[[ DATASET EXTRACT open ]]

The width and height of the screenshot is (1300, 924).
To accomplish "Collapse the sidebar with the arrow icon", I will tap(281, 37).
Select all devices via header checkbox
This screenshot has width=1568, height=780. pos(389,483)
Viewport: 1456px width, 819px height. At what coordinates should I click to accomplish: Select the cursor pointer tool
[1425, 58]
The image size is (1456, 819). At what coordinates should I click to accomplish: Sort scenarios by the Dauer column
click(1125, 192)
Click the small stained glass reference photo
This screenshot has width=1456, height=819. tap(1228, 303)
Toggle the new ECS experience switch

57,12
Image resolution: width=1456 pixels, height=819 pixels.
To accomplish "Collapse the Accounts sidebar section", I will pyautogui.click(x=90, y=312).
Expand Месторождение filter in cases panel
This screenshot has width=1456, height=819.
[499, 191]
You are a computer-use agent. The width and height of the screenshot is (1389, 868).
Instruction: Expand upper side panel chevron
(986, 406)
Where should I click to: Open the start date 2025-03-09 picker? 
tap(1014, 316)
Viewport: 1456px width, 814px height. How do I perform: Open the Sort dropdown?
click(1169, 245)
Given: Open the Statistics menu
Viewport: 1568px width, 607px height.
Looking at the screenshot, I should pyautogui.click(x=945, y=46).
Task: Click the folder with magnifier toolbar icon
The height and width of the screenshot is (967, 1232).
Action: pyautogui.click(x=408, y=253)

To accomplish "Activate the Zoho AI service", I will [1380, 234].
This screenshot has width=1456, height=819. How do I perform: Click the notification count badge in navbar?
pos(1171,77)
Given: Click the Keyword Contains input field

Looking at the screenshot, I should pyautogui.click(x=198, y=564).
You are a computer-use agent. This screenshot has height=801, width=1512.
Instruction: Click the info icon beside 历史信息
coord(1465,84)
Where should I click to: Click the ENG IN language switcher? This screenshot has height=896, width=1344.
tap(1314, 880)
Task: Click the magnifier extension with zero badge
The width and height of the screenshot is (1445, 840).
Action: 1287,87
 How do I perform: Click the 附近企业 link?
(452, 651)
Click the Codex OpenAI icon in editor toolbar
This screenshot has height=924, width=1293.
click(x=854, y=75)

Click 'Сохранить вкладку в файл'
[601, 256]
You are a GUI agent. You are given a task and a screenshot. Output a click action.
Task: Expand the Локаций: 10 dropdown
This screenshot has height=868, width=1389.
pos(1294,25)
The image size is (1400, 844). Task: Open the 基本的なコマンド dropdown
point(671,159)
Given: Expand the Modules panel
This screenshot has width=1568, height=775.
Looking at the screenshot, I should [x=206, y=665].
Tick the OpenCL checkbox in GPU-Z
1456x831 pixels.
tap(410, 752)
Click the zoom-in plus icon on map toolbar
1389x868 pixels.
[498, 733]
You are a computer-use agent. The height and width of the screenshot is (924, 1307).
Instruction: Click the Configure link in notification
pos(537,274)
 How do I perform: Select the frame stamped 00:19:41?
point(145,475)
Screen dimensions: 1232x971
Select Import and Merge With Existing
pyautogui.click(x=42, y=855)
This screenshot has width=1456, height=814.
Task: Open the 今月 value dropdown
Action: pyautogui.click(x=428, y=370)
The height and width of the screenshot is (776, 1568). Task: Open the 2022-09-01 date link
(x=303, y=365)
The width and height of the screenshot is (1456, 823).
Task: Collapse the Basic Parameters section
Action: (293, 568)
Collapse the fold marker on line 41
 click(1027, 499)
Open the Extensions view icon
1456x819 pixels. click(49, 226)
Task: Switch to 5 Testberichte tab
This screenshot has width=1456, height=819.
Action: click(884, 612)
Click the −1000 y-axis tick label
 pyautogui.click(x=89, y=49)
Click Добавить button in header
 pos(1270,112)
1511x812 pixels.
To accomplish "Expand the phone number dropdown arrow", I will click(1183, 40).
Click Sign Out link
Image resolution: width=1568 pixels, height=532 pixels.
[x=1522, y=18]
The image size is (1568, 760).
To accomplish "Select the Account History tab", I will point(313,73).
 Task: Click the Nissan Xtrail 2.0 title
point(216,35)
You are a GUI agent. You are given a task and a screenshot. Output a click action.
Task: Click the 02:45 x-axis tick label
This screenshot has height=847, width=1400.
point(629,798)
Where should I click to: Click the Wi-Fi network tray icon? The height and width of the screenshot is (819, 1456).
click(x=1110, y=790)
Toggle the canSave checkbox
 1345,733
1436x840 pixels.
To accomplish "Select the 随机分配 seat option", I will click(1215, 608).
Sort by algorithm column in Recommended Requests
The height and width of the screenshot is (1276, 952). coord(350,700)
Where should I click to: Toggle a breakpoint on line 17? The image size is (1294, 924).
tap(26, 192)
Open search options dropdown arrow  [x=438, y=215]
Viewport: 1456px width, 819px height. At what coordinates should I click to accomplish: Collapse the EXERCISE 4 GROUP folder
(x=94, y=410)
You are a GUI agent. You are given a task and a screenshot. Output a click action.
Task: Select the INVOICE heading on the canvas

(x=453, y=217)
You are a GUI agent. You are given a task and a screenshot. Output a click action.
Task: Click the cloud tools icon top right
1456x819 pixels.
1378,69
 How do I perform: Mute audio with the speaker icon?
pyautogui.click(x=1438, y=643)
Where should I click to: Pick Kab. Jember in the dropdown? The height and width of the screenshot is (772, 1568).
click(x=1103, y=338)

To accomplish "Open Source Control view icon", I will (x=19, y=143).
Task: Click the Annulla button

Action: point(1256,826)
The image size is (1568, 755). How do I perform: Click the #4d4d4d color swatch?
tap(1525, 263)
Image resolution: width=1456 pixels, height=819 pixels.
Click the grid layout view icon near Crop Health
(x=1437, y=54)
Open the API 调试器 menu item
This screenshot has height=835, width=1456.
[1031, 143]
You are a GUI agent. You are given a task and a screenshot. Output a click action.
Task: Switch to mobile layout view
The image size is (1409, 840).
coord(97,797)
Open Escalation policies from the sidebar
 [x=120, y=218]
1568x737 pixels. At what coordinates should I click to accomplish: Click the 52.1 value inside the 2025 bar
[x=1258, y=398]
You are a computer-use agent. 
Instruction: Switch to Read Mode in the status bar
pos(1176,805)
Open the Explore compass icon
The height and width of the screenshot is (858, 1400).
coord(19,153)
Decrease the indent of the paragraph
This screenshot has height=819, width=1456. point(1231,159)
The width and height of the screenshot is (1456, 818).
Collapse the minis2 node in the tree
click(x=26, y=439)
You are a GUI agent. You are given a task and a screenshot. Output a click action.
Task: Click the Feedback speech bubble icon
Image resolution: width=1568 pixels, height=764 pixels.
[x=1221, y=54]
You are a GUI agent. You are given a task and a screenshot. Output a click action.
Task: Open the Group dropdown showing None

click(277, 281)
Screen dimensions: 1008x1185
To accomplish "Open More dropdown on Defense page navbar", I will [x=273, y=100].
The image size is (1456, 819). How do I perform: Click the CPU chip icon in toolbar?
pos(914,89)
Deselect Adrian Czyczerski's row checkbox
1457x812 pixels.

[[ DATASET EXTRACT closed ]]

## TRY IT
In the data above, how many lines contain the word "dimensions"? Write the number only.

## WRITTEN RESPONSE
2